Between Zuckerberg’s proclamations, data-mining, mobile tracking, and all the other ways our lives
are exposed, every day someone is echoing the sentiment that privacy is dead. I agree that the degree to which we’re able to keep information of any sort truly private is eroding; I don’t agree that privacy is dead. What’s dead is our ability to take privacy for granted.
Privacy has moved from being a passive, expected state of things to the active, ongoing maintenance and protection of personal information where the onus falls on each individual. Facebook’s constantly fluctuating privacy settings are a fine example. Protecting any information you may deem personal requires repeatedly interacting with the site’s ever-changing “new and improved” settings. At this point, information privacy on Facebook can be maintained only through vigilance.

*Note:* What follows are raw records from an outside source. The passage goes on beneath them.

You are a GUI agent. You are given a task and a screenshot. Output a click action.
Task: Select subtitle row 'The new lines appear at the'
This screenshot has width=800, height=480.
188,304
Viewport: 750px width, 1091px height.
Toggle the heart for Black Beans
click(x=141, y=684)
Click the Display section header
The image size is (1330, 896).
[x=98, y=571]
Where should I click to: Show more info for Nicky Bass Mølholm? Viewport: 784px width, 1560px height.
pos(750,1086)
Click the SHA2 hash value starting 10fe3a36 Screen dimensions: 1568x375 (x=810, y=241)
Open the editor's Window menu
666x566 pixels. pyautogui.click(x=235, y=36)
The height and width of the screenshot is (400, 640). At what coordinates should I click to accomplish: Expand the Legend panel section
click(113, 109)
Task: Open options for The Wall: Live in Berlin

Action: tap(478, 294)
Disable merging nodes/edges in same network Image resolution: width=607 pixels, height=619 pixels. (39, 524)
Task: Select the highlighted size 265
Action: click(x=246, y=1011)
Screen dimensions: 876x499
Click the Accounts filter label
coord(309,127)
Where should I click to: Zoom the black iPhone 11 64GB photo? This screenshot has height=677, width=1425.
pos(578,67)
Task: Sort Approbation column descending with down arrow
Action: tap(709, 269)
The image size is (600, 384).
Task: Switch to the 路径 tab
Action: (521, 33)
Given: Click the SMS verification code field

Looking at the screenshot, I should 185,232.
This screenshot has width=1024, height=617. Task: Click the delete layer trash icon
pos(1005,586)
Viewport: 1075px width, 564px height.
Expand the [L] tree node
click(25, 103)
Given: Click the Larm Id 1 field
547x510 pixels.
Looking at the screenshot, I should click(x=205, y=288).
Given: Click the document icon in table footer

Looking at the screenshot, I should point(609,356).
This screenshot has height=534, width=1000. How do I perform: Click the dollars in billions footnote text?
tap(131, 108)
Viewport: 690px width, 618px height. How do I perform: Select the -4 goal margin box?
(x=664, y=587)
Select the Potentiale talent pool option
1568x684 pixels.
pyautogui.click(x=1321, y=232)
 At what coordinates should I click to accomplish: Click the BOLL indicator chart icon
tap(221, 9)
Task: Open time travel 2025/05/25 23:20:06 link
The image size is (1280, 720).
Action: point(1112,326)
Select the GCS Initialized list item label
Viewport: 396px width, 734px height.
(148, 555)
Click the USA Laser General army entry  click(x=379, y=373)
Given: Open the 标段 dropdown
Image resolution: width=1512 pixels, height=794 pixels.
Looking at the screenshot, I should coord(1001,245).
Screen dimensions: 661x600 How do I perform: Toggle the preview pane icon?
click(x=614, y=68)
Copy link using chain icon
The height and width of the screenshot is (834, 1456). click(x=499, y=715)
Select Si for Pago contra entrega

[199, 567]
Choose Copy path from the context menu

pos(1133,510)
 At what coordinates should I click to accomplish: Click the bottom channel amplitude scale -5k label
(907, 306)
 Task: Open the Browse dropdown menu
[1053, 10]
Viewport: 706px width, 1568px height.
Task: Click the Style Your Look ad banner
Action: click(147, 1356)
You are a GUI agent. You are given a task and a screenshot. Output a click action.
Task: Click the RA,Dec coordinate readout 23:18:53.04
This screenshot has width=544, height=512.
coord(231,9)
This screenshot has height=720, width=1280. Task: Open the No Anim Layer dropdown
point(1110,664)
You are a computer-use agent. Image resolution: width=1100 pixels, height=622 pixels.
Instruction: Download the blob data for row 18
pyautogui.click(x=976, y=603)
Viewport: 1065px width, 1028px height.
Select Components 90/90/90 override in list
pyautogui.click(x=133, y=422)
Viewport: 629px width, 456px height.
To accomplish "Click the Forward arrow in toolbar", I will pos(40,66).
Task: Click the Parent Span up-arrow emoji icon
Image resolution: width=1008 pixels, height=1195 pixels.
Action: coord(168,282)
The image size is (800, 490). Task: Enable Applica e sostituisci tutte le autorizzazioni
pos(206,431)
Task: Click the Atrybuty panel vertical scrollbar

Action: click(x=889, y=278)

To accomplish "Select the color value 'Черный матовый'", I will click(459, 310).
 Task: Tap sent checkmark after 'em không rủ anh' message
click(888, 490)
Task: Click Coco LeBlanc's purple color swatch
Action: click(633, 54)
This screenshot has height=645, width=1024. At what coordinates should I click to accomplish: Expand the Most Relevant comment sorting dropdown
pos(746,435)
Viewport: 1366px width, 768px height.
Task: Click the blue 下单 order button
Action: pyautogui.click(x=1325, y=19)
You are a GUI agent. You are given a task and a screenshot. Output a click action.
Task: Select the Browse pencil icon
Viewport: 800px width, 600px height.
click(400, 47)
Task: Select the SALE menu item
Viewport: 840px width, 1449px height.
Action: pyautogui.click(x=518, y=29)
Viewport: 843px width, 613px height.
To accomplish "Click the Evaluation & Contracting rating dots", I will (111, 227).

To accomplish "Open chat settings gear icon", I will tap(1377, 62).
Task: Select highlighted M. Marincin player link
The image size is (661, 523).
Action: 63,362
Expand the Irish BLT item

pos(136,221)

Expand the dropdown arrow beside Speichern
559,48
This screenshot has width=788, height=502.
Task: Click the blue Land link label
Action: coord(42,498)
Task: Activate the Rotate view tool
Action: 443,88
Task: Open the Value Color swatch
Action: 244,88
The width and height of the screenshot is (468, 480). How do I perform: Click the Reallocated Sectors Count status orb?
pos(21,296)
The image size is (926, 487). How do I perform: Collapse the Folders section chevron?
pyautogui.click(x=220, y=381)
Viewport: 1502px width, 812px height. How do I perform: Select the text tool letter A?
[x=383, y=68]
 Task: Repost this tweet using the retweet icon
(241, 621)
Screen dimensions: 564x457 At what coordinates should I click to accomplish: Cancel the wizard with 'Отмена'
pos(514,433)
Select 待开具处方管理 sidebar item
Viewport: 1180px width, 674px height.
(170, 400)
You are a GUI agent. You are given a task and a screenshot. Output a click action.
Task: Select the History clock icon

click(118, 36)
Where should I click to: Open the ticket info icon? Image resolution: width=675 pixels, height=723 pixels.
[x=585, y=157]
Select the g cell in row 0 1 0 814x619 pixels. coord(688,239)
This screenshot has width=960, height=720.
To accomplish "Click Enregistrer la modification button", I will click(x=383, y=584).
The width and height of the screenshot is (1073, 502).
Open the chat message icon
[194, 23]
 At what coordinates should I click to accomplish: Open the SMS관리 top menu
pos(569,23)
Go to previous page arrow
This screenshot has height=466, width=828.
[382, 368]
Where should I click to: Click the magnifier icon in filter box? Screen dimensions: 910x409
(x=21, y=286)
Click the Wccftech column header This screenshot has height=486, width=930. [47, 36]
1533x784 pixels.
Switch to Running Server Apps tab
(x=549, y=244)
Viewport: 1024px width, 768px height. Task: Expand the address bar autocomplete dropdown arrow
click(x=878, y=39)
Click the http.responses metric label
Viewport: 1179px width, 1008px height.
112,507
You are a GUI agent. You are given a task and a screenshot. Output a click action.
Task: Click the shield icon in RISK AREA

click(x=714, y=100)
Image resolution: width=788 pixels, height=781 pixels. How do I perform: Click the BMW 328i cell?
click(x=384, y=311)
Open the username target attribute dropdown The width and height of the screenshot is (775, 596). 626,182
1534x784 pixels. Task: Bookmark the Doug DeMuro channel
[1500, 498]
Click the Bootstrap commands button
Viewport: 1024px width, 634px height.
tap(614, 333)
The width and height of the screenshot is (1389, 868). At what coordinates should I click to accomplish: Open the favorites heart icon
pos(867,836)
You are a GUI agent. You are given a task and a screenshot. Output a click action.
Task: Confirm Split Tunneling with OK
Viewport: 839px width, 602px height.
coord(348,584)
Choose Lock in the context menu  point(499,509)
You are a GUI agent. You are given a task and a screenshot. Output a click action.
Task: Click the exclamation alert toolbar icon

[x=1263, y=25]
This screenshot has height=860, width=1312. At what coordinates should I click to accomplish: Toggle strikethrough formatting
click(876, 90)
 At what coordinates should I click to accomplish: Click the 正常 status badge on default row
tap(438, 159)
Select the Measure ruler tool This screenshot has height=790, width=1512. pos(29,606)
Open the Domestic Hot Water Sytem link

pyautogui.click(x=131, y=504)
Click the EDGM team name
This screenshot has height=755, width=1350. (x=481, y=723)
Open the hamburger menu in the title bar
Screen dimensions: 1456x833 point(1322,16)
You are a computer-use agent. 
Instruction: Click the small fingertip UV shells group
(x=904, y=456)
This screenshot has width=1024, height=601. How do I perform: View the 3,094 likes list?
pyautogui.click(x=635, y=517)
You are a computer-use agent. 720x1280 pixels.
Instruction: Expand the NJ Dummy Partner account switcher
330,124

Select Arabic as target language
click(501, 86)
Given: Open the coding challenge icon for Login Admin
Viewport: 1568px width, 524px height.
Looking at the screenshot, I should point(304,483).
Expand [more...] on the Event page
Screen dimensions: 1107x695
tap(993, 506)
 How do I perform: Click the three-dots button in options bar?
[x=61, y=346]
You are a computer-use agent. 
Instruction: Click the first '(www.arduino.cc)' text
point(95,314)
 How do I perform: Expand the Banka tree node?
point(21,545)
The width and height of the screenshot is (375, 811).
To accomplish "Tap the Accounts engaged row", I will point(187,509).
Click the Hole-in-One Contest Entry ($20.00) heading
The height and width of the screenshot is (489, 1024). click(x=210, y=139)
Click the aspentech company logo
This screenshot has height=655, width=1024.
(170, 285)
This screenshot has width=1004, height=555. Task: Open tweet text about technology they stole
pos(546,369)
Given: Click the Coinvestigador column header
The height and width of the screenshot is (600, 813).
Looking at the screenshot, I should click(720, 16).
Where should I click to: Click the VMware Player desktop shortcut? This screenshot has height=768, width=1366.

Blizzard’s recent experience with Real ID reinforced that anonymity we may take for granted can end at any time. We’re left with a choice. We can take the time to pay attention to the activities of companies with whom we share personal information or we can just go along for the inevitable ride. The companies we trust today may, in an effort to “be social,” either inadvertently or intentionally expose information we prefer kept out of the public eye. Those changes can occur at any time with or without full disclosure. It’s a risk we take on a daily basis and one we should contemplate every time we choose to register with a site.
With each new interaction, we risk our identities, interests, relationships, and any other information we’ve chosen to share being exposed to the world-at-large. In reality, while we should think twice before we share information, we often don’t. At some point, we’ve all registered somewhere we probably shouldn’t have or shared information that, on second thought, we wish we hadn’t. We can’t take those decisions back. Once the information is out there, we no longer have control of it. It no longer belongs to us as much as we may wish to make it so.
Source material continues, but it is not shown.